Find every line in the entries below that contains the word "click", and copy each of those lines in full.
___
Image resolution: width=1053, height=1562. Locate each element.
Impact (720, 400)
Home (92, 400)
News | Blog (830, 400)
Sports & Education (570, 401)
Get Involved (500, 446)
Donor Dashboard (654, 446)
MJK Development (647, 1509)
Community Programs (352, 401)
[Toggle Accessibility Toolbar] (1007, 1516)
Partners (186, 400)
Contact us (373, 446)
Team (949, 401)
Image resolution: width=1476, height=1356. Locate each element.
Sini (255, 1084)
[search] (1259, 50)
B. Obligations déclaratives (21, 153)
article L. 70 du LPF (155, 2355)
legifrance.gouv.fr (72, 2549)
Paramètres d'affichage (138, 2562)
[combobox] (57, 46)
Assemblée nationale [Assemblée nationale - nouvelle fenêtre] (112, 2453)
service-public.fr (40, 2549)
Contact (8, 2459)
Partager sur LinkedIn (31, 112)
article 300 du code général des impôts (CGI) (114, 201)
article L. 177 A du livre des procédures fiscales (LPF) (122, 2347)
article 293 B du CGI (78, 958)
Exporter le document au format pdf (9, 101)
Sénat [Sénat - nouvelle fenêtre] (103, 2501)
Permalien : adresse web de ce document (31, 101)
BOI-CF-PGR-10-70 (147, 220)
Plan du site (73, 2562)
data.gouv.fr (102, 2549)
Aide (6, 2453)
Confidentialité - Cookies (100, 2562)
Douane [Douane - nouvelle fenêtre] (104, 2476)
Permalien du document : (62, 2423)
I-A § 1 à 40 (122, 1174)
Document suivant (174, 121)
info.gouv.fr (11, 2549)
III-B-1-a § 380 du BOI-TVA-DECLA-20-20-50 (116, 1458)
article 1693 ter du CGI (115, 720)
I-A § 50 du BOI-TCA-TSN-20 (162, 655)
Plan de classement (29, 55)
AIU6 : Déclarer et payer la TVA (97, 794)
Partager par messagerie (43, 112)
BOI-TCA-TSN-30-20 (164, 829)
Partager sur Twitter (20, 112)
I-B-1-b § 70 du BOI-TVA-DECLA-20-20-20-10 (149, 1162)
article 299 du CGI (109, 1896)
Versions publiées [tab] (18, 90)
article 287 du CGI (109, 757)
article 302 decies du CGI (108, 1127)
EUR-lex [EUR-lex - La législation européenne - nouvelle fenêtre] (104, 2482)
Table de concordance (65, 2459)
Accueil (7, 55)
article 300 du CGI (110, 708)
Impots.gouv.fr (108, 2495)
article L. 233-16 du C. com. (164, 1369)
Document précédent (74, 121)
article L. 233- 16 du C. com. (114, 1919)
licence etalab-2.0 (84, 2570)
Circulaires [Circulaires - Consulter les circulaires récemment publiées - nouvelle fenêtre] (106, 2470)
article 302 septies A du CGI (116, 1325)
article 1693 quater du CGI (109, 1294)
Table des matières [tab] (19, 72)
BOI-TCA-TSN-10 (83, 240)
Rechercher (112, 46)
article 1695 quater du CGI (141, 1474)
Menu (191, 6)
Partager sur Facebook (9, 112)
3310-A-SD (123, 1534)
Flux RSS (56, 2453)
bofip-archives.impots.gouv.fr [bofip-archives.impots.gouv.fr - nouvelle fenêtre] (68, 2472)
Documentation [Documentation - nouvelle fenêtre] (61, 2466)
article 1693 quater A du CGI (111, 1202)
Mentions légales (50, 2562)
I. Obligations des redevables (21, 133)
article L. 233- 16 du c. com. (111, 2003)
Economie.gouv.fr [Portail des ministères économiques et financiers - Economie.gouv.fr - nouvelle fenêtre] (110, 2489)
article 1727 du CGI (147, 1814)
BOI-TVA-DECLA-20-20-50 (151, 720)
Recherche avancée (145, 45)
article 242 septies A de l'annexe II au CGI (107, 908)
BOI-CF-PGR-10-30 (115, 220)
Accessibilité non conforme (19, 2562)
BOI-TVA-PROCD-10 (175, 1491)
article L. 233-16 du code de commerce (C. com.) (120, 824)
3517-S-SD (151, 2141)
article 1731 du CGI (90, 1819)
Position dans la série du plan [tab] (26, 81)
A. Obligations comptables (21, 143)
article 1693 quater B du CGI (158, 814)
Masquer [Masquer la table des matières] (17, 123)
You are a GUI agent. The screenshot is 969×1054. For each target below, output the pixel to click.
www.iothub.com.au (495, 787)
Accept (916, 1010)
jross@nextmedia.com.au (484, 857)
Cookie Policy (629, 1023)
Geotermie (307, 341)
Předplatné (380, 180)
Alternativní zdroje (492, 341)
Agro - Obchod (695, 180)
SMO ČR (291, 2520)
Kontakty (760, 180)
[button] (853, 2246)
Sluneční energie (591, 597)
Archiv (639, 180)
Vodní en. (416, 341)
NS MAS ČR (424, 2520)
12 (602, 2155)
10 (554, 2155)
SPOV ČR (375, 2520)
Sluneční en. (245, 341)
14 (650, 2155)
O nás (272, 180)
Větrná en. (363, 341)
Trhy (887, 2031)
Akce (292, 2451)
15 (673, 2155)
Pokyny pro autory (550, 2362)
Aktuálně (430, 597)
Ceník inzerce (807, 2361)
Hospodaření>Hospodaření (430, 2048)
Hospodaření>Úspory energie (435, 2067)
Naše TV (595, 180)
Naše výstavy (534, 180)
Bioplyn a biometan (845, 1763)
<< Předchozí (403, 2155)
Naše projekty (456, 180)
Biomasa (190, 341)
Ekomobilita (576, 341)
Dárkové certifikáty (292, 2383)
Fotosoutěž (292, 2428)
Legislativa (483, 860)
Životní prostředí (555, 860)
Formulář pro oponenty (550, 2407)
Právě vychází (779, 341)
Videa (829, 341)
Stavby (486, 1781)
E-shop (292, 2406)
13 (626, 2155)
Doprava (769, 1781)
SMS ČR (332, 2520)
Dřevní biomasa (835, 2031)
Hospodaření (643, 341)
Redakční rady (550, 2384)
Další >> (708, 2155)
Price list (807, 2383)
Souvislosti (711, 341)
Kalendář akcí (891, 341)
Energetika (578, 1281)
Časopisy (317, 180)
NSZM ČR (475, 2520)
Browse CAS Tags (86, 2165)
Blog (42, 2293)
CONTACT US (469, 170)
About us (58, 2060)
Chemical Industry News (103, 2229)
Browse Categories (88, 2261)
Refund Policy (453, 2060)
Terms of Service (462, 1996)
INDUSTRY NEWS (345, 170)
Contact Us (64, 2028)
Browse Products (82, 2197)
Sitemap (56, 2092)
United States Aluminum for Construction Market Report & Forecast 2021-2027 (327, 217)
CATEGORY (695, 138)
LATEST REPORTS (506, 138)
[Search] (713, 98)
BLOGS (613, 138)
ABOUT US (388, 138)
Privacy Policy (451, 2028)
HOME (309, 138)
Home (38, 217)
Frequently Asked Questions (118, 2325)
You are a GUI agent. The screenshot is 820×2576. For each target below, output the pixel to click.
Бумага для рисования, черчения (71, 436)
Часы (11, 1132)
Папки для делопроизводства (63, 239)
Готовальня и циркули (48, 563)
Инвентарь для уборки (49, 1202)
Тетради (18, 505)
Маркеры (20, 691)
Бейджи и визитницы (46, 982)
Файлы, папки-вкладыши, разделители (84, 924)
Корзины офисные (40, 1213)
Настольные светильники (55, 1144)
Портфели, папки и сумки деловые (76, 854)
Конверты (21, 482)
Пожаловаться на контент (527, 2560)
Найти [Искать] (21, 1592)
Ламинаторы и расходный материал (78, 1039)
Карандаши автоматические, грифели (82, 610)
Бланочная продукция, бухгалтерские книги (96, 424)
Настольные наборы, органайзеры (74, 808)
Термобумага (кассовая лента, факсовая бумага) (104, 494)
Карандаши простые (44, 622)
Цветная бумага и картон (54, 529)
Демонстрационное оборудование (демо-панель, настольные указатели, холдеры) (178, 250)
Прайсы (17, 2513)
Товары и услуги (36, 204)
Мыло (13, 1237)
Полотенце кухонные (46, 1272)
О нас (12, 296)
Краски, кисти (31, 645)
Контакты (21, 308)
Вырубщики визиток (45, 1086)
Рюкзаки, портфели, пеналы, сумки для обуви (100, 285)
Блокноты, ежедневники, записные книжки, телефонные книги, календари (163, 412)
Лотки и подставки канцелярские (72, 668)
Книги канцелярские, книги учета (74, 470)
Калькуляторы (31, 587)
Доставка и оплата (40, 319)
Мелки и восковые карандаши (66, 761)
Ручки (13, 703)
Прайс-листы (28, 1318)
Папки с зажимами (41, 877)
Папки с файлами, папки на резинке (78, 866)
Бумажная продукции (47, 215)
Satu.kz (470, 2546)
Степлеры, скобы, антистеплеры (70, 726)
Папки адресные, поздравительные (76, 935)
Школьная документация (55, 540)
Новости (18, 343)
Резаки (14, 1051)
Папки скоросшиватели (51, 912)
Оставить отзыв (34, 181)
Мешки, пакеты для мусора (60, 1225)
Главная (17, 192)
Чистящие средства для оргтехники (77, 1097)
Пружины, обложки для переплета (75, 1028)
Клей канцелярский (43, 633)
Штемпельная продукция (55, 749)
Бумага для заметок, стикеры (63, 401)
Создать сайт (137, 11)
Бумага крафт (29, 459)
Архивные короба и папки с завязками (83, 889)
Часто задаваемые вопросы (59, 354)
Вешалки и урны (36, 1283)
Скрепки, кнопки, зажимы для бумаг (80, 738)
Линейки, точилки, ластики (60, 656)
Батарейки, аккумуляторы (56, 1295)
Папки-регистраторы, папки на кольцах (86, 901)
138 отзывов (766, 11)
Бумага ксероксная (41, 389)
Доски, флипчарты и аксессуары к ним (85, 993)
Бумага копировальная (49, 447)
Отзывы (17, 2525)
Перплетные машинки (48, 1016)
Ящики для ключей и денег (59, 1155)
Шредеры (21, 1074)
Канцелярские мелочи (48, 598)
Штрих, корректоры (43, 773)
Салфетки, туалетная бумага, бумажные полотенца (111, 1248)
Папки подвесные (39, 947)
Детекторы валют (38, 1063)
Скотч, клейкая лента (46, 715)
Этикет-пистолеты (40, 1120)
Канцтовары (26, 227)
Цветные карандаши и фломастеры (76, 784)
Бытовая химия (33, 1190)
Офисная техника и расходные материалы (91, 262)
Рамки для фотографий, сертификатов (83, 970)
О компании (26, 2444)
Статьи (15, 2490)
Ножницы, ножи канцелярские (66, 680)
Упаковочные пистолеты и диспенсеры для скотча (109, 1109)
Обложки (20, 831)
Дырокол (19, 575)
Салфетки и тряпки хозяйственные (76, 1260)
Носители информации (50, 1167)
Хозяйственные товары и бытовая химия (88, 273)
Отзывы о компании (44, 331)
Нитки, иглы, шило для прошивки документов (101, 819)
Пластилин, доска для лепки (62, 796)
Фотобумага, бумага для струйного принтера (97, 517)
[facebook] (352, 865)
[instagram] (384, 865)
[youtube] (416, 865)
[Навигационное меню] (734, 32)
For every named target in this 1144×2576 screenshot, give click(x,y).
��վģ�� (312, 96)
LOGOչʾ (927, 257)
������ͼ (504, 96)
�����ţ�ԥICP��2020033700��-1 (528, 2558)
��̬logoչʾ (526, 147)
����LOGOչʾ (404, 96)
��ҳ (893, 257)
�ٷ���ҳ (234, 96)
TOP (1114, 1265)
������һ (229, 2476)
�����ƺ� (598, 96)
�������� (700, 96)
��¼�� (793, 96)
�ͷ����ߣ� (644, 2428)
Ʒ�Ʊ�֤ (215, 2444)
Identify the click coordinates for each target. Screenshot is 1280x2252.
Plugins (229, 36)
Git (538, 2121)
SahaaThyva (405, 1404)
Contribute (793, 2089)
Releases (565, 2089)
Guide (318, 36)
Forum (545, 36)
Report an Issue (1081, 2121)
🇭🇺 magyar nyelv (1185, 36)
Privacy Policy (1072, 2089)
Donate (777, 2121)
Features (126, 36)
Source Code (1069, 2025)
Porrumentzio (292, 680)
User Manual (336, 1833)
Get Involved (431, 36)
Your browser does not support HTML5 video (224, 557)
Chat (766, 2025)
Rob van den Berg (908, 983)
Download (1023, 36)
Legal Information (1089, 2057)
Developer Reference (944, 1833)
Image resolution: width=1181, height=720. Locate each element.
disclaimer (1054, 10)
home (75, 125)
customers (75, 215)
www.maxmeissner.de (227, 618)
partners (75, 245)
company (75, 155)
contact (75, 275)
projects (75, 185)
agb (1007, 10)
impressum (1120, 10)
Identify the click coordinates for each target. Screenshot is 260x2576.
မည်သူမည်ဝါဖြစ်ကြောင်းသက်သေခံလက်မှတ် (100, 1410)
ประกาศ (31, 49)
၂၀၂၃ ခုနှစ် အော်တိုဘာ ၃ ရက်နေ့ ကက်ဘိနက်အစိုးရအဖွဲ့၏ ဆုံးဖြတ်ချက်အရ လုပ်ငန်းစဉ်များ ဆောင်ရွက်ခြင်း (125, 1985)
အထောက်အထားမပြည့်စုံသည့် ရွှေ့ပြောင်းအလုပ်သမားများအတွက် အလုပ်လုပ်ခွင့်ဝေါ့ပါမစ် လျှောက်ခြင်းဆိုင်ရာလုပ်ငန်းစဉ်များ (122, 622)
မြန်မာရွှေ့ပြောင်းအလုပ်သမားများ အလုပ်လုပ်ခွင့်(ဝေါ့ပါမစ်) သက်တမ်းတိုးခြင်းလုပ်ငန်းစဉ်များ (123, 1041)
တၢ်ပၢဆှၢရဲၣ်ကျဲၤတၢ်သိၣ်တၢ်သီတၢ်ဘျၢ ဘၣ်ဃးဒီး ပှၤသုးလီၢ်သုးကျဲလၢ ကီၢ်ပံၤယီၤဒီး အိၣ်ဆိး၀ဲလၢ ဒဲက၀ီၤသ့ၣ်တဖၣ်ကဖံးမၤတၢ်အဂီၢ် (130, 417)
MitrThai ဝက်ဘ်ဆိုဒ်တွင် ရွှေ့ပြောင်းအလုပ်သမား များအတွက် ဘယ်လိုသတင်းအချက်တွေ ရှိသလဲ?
___
## Answer to this task
You are a GUI agent. The screenshot is 969×1054. For each target below, output the pixel to click.
You are a GUI agent. The screenshot is 820×2576. For each target below, output the pixel to click.
For every named target in this 1144×2576 screenshot, give click(x,y).
Identify the click coordinates for each target. Screenshot is 1280x2252.
Identify the click coordinates for each target. Screenshot is 260x2576.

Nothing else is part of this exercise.